To align estimates of associations between genetic variants, risk factors, and AD on the same allele, the team harmonized the estimates and removed ambiguous variants.
For primary study analysis, they used the inverse-variance weighted (IVW) method, which combines single nucleotide variants (SNV)-specific estimates computed using Wald ratios.
This method works on the assumption that key MR assumptions are not violated, thus, and constraining intercepts to zero.
Conversely, the MR-Egger method is statistically less efficient, i.e., it yields wider CIs but provides a causal estimate accounting for horizontal pleiotropy.
Likewise, they performed multivariable MR for estimating correlated risk factors, e.g., apoA1 and apoB, which are correlated with HDL and LDL cholesterol, respectively. In this way, they fetched the direct effect of exposure to each factor in the model with no confounding.

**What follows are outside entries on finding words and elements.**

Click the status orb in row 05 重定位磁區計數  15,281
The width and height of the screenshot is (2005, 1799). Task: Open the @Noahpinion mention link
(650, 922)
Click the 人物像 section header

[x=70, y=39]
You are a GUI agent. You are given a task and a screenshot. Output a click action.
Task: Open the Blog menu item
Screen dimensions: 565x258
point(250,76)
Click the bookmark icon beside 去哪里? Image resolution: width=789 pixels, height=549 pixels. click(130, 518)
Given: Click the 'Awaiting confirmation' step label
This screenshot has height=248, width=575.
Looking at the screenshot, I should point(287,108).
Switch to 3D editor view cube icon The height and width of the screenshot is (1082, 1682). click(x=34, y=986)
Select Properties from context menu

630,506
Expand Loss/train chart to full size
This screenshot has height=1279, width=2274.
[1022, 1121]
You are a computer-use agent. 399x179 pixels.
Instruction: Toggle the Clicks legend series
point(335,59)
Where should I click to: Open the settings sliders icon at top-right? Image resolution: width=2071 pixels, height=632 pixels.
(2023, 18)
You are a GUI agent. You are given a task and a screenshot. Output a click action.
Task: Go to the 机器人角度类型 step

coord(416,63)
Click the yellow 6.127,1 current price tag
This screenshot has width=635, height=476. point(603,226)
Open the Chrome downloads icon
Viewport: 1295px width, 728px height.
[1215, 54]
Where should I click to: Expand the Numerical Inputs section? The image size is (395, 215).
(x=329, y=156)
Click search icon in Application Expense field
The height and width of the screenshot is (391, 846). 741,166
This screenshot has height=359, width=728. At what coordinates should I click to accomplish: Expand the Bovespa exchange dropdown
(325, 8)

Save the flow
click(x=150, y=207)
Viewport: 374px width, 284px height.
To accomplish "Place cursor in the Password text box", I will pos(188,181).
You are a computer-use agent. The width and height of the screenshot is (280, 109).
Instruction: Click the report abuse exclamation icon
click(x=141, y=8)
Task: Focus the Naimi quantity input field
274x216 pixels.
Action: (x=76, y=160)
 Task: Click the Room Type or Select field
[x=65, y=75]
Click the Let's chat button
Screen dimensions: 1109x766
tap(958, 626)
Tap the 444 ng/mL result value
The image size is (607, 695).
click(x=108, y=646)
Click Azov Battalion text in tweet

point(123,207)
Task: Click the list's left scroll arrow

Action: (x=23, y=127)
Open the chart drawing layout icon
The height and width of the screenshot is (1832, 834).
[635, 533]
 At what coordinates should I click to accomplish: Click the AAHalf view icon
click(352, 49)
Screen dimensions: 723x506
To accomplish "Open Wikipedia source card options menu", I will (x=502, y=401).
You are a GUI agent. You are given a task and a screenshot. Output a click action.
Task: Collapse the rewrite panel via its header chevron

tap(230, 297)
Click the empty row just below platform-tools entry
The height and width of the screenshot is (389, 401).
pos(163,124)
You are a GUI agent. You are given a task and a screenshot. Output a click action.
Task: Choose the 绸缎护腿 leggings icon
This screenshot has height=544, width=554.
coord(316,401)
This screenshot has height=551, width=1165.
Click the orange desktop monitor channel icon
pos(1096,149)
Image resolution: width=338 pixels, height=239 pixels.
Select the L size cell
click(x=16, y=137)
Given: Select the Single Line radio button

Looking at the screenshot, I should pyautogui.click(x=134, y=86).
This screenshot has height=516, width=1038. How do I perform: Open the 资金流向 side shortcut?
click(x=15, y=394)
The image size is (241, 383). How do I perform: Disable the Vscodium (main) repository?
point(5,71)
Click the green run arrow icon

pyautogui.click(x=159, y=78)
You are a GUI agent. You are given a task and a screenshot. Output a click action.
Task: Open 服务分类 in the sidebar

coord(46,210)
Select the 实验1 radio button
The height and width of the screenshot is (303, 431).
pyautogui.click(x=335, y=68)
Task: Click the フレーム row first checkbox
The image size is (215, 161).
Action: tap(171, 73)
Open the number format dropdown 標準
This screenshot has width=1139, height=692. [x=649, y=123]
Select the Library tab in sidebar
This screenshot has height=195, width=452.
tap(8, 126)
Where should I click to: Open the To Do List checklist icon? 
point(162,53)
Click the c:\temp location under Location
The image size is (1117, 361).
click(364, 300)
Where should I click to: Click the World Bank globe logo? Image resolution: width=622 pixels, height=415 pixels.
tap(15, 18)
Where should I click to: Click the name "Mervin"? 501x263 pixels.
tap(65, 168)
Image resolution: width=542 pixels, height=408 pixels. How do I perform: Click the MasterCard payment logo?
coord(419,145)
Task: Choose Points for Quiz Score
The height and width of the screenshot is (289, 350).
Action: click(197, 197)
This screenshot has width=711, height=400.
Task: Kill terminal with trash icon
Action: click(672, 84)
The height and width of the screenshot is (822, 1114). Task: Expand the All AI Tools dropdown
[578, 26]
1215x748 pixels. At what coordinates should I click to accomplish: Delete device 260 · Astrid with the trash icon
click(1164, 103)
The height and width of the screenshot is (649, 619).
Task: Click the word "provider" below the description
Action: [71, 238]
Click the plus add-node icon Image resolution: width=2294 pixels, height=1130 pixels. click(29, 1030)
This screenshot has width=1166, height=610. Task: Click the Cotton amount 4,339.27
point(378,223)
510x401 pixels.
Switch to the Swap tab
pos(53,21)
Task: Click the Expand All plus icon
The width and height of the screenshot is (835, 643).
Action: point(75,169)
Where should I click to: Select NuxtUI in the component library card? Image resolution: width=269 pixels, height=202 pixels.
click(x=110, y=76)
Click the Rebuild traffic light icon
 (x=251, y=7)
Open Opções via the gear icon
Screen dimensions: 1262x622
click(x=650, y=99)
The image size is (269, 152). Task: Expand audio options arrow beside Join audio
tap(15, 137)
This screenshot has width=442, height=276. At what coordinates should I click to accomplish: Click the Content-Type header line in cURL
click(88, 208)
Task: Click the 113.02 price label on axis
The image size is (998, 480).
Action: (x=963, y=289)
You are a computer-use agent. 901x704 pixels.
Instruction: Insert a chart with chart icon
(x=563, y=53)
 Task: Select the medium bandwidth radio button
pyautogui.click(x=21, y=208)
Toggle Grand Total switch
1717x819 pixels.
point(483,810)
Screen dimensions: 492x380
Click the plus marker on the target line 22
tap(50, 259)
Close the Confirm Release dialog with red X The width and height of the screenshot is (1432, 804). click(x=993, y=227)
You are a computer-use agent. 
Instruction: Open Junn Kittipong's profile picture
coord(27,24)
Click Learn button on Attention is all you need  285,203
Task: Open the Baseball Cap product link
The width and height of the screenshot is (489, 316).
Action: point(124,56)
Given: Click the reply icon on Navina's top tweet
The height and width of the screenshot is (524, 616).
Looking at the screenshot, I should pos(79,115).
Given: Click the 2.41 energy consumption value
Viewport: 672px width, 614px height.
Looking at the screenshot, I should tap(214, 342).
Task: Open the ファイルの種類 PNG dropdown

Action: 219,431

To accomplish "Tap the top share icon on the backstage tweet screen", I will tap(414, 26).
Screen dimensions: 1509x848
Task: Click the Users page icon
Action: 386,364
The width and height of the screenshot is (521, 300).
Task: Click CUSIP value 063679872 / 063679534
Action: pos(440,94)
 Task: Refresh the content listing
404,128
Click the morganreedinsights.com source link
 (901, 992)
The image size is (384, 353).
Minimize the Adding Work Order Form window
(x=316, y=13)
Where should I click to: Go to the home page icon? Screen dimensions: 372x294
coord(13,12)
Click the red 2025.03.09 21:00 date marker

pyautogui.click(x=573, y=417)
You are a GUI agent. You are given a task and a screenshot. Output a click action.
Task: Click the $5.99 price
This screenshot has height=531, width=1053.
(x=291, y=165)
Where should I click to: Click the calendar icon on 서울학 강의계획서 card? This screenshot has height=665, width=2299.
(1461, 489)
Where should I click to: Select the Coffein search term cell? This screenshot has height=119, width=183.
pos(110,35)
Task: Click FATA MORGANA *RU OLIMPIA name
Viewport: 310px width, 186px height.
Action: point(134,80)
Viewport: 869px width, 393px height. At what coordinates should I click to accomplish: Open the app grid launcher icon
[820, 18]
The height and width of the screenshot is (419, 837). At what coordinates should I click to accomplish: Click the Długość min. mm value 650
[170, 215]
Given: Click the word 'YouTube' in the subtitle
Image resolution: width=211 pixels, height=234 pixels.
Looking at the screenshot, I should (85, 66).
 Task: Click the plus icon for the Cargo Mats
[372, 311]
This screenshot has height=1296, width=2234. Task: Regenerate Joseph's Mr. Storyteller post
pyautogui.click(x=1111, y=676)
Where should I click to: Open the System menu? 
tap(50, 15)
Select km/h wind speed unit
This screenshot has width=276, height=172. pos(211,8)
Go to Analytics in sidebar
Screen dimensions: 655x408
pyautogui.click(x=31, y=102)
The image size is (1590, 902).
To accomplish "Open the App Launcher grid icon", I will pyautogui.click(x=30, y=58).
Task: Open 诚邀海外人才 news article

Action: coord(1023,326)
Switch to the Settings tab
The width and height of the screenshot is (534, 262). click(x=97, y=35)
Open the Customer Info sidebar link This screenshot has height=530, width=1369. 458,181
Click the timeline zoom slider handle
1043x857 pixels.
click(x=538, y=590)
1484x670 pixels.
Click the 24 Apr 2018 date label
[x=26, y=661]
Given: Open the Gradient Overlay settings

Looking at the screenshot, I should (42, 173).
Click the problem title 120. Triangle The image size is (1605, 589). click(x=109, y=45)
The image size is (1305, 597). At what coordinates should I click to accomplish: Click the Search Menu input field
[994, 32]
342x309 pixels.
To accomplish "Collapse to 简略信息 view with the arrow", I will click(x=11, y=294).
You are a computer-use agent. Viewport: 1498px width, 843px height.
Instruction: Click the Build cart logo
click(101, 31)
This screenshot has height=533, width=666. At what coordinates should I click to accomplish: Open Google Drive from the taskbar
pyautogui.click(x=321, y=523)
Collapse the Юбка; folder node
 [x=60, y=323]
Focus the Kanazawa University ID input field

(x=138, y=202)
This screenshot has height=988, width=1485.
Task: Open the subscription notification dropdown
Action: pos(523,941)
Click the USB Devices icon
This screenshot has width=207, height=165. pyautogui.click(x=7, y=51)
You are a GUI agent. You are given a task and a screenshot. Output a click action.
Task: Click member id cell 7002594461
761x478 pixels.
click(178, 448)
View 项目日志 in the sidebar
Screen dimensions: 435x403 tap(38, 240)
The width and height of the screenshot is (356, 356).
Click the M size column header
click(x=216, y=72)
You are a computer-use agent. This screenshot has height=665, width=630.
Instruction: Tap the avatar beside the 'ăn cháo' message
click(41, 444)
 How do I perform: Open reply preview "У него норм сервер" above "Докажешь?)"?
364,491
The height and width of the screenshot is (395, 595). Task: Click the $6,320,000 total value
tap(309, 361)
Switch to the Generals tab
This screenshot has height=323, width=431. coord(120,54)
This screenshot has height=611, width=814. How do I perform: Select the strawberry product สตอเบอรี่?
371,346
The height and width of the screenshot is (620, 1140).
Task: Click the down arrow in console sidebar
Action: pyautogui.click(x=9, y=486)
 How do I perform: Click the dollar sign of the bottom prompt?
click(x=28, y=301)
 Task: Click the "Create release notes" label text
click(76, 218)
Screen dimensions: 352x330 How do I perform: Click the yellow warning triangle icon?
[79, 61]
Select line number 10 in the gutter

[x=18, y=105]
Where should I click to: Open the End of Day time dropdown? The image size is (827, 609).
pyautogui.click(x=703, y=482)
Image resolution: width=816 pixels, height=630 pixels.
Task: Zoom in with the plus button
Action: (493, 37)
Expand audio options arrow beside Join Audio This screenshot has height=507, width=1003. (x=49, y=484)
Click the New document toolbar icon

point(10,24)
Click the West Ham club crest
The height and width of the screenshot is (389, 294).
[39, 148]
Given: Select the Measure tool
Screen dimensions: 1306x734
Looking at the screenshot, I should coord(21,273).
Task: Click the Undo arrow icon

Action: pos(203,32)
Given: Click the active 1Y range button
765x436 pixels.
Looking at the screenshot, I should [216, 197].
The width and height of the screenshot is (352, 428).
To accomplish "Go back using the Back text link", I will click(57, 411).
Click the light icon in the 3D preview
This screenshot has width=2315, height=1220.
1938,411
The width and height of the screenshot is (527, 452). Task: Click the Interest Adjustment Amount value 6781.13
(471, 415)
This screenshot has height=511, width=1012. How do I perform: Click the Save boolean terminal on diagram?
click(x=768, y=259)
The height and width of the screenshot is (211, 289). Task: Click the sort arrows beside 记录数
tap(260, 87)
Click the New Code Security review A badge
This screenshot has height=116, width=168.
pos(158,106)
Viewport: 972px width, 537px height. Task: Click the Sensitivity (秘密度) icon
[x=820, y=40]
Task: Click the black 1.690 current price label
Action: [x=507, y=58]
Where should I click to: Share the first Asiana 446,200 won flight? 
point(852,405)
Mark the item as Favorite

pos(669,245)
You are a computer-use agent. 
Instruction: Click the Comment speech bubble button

The team performed four additional sensitivity analyses; notably, they performed all the study analyses between April 12 and October 27, 2022.
In the EADB-diagnosed cohort, 39,106 and 4015,77 participants had clinically diagnosed AD and no AD, respectively. The mean age of participants with AD ranged between 72 and 83 years, and 54% to 75% of participants were female.
Likewise, the mean age of control participants ranged between 51 to 80 years, and 48% to 60% of them were females.
Genetically ascertained HDL cholesterol levels were associated with increased odds of AD; accordingly, the authors noted OR per 1-SD increase of 1.10 [95% CI]. Genetically determined high systolic BP was associated with an increased risk of AD after accounting for diastolic BP, and the OR per 10–mm Hg increase was 1.22 [95% CI].
In a second analysis, the authors excluded the entire UK Biobank from the EADB consortium to minimize bias due to overlapping samples. Yet, the odds for developing AD remained comparable for HDL cholesterol and systolic BP, with OR per 1-SD unit increases of 1.08 and OR per 10–mm Hg increase of 1.23, respectively.
Overall, genetically identified high HDL cholesterol levels and higher SBP increased the likelihood of developing AD.
According to the authors, this is the first study to identify an association between high HDL cholesterol levels and higher AD risk in an extensive range of complementing analyses.
The genetic instruments for HDL cholesterol used in this study, e.g., cholesteryl ester transfer protein, and hepatic lipase, to name a few, further strengthened the validity of the study findings.
Since the identified genetic associations are novel, the study results might inspire the development of new drug treatments to prevent dementia, including AD, and diagnosis of dementia at an early stage.